Représenter la France à l’étranger (volet politique), protéger nos compatriotes hors de l’Hexagone (volet consulaire), garantir le rayonnement et l’influence de notre langue, de nos chercheurs et de nos créateurs (volet coopération et action culturelle) : ces métiers ne s’improvisent pas, ils se construisent en suivant patiemment de longues formations, en se soumettant à d’exigeants concours de recrutement, en construisant au long cours de véritables parcours professionnels. C’est armés de ces prérequis que les diplomates, les agents consulaires et les responsables de la coopération peuvent se déployer et se confronter, dans des environnements souvent déroutants et parfois hostiles, à des interlocuteurs prompts à les jauger et à tester leur professionnalisme.

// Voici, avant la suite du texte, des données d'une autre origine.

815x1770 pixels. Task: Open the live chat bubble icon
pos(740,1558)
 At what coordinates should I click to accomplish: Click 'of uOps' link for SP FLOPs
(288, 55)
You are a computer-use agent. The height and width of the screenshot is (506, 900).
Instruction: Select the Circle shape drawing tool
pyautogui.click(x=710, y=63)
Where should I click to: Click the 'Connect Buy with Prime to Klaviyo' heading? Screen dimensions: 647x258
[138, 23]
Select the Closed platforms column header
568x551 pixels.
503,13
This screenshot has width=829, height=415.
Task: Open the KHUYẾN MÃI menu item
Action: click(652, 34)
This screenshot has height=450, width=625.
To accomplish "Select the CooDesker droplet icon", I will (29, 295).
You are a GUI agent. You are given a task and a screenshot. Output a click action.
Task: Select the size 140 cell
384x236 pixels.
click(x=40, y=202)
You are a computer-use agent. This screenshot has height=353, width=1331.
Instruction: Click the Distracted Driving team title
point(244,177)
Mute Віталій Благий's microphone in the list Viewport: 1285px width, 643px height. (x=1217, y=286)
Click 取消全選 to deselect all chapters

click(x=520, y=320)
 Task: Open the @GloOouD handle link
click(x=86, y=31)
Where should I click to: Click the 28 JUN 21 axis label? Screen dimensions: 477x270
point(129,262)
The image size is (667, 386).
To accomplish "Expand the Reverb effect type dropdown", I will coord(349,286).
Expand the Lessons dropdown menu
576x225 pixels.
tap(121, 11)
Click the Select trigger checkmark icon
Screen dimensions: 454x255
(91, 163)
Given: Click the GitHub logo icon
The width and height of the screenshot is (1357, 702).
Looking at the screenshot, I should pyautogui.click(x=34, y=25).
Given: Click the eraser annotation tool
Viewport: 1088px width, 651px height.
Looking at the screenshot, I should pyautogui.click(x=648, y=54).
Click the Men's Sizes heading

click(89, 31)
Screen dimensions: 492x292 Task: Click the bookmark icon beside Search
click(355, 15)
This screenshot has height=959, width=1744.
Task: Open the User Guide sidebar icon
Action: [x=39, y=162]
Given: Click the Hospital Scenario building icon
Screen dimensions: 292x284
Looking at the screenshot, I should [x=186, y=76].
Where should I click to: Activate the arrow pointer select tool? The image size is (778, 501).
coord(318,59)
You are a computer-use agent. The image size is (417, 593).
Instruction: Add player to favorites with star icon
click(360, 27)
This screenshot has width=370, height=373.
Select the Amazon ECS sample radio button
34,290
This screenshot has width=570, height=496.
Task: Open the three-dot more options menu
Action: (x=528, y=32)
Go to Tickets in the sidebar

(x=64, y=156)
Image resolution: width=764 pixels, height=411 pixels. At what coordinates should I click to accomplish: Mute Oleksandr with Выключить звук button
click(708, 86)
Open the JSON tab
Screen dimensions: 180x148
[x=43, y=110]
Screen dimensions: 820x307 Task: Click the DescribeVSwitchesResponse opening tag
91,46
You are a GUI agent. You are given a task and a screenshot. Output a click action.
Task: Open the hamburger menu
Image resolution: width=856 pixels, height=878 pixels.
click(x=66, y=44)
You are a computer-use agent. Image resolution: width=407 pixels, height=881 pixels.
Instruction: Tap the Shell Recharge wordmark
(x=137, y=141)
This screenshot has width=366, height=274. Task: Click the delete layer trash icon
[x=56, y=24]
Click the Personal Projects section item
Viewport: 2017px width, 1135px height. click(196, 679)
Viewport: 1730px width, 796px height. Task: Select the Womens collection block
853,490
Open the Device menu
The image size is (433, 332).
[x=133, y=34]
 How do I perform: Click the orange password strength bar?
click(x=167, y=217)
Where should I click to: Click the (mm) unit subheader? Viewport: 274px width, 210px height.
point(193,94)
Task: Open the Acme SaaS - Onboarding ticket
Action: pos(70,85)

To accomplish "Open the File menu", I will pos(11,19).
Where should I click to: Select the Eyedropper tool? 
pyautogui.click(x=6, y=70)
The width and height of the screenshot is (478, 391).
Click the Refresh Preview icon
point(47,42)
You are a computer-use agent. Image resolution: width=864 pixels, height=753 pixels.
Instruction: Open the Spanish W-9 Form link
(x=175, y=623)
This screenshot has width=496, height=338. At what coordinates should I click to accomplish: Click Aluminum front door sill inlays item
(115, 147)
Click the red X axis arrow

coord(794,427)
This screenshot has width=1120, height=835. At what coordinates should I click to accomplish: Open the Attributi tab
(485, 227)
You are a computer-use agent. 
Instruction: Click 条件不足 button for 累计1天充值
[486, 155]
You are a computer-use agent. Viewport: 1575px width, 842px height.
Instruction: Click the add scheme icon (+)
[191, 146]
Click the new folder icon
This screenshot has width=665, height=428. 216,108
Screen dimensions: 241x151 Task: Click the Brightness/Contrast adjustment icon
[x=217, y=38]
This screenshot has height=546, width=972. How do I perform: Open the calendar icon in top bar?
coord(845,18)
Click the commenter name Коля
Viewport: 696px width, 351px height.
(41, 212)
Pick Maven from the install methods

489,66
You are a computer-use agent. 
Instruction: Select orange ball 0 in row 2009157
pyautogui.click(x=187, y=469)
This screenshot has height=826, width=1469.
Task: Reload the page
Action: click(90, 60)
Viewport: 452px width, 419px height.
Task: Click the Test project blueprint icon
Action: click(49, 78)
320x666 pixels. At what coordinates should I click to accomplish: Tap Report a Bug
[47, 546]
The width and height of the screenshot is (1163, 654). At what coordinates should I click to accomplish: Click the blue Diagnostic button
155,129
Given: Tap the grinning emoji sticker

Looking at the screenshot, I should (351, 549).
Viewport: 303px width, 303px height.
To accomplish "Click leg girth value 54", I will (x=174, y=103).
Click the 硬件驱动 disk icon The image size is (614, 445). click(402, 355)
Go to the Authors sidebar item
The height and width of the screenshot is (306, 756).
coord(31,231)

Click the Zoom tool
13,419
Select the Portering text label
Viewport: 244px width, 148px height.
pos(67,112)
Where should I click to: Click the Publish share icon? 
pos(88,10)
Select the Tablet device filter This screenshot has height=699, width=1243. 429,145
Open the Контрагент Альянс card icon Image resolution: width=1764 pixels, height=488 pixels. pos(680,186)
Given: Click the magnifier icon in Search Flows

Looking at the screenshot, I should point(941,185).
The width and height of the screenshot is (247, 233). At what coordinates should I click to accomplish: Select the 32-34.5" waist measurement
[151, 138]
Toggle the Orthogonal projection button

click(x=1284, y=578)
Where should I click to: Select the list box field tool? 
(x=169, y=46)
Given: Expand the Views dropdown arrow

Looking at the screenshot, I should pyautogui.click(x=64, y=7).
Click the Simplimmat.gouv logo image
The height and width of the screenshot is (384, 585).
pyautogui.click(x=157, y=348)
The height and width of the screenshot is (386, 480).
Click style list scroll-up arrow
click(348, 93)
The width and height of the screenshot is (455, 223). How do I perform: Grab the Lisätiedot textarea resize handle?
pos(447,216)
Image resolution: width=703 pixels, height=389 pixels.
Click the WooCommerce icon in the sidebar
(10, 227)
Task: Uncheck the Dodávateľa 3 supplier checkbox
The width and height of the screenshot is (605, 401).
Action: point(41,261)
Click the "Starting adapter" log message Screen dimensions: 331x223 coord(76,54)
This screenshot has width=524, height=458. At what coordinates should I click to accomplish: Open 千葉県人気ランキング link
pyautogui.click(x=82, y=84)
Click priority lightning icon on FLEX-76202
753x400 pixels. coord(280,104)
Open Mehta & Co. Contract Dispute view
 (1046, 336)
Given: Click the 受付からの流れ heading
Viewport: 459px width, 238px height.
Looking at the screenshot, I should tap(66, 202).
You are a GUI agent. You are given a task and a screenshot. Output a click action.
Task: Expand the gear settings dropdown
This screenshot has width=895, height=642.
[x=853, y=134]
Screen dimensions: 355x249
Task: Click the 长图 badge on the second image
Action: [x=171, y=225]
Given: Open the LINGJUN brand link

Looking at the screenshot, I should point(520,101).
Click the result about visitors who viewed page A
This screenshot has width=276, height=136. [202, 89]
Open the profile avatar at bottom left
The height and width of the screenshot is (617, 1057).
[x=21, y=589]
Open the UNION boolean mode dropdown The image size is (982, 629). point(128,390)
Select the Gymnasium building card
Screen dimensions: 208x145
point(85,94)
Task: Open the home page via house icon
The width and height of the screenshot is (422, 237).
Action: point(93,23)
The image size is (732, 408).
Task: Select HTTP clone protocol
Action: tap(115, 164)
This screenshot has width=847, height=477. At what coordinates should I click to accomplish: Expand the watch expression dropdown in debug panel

Dans le contexte du dialogue entre les Etats mais aussi avec les multiples acteurs présents sur la scène internationale –entreprises transnationales, ONG, acteurs du numérique, influenceurs, fondations, etc. - notre réforme, qu’aucune circonstance du concert international ne réclamait, envoie un bien piètre signal, celui de la fin programmée de notre service diplomatique. Nos adversaires s’en réjouiront de façon narquoise. Nos alliés –qui ont besoin d’interlocuteurs chevronnés - ne nous cachent pas leur consternation. Tous disposent d’un service diplomatique, souvent de haute qualité, au service de leurs objectifs d’influence et de négociation au mieux de leurs intérêts. Par la réforme en cours, nous diluons le nôtre, l’affaiblissons, en réduisons l’attractivité, et le condamnons à brève échéance, au moment même où a définitivement pris fin l’illusion, née en 1989, d’une victoire dominante et apaisée du monde occidental.

Il n’est pas trop tard pour garder une véritable filière diplomatique française, qui ne peut pas se résumer à une noria de hauts fonctionnaires sommés de papillonner d’un service de l’Etat à l’autre. Les diplomates –au sens large des trois missions du ministère des affaires étrangères : représenter, protéger, rayonner - sont des agents expérimentés, bien formés, dévoués et pourvus de l’esprit de mission. Ils mettent en œuvre, avec loyauté, la politique étrangère de la France sur tous les continents, dans toutes les enceintes internationales, et garantissent à notre pays une influence largement supérieure à notre poids démographique et économique.

Sauf si nos élus ont renoncé à notre place dans le concert international et à nos ambitions sur la marche du monde –auquel cas il faudra le dire -, il faut sauver le service diplomatique national. 


*Olivier Da Silva est un ancien ambassadeur. Le syndicat CFDT-MAE est majoritaire au sein du personnel diplomatique.